Given: Initial period $$T_1 = 0.40 \mathrm{~s}$$, Spring constant $$k = 600 \mathrm{~N/m}$$. Rearranging the formula to solve for the initial mass ($$m_1$$):

$$m_1 = k \left(\frac{T_1}{2\pi}\right)^2$$

$$m_1 = 600 \mathrm{~N/m} \times \left(\frac{0.40 \mathrm{~s}}{2\pi}\right)^2 = 600 \times \frac{0.16}{4\pi^2} = \frac{96}{4\pi^2} = \frac{24}{\pi^2} \mathrm{~kg}$$

Numerically, using $$\pi \approx 3.14159$$:

$$m_1 \approx \frac{24}{(3.14159)^2} \approx \frac{24}{9.8696} \approx 2.4313 \mathrm{~kg}$$

**step2 Calculate the new total mass of the system**

When the putty wad sticks to the block, the total mass of the oscillating system increases. The new total mass ($$m_2$$) is the sum of the initial mass of the block and the mass of the putty wad.

$$m_2 = m_1 + m_{putty}$$

Given: Mass of putty wad $$m_{putty} = 0.50 \mathrm{~kg}$$.

$$m_2 = \frac{24}{\pi^2} \mathrm{~kg} + 0.50 \mathrm{~kg}$$

$$m_2 \approx 2.4313 \mathrm{~kg} + 0.50 \mathrm{~kg} = 2.9313 \mathrm{~kg}$$

**step3 Determine the new period of the motion**

Now that we have the new total mass ($$m_2$$) and the spring constant ($$k$$), we can calculate the new period ($$T_2$$) of the SHM using the period formula.

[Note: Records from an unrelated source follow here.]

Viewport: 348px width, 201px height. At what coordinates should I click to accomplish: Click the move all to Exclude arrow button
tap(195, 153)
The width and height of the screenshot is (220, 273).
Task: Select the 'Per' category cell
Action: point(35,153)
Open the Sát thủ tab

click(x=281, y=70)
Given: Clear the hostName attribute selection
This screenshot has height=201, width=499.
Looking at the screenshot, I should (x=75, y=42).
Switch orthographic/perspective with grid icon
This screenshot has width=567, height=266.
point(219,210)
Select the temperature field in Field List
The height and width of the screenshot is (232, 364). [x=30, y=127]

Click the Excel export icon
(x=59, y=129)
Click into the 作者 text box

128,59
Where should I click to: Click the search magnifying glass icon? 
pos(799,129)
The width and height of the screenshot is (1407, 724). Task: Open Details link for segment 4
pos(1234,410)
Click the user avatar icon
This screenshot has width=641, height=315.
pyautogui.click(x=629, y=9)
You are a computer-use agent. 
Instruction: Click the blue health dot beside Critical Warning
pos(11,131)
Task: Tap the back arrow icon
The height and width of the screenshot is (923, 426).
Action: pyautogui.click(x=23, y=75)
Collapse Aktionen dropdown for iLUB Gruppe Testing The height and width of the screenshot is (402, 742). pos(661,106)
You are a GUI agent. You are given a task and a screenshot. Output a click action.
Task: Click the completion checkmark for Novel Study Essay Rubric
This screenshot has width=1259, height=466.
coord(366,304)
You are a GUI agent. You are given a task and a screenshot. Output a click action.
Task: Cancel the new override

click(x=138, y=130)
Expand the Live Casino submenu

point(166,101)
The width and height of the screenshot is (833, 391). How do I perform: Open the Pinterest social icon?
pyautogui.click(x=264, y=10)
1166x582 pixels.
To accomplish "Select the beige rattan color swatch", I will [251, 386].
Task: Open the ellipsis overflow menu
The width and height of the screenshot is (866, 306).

$$T_2 = 2\pi\sqrt{\frac{m_2}{k}}$$

$$T_2 = 2\pi\sqrt{\frac{\frac{24}{\pi^2} + 0.50 \mathrm{~kg}}{600 \mathrm{~N/m}}} = 2\pi\sqrt{\frac{24 + 0.50\pi^2}{600\pi^2}}$$

$$T_2 = 2\sqrt{\frac{24 + 0.50\pi^2}{600}}$$

Numerically:

$$T_2 \approx 2\pi\sqrt{\frac{2.9313 \mathrm{~kg}}{600 \mathrm{~N/m}}} \approx 2\pi\sqrt{0.0048855} \approx 2\pi(0.069896) \approx 0.439 \mathrm{~s}$$

Rounding to two significant figures, the new period is approximately 0.44 s.

## Question1.b:

**step1 Calculate the initial maximum speed of the block**

The block executes SHM, and its speed is maximum when it passes through the equilibrium position. The maximum speed ($$v_{max}$$) in SHM is related to the amplitude (A) and the angular frequency ($$\omega$$), where $$\omega = \frac{2\pi}{T}$$.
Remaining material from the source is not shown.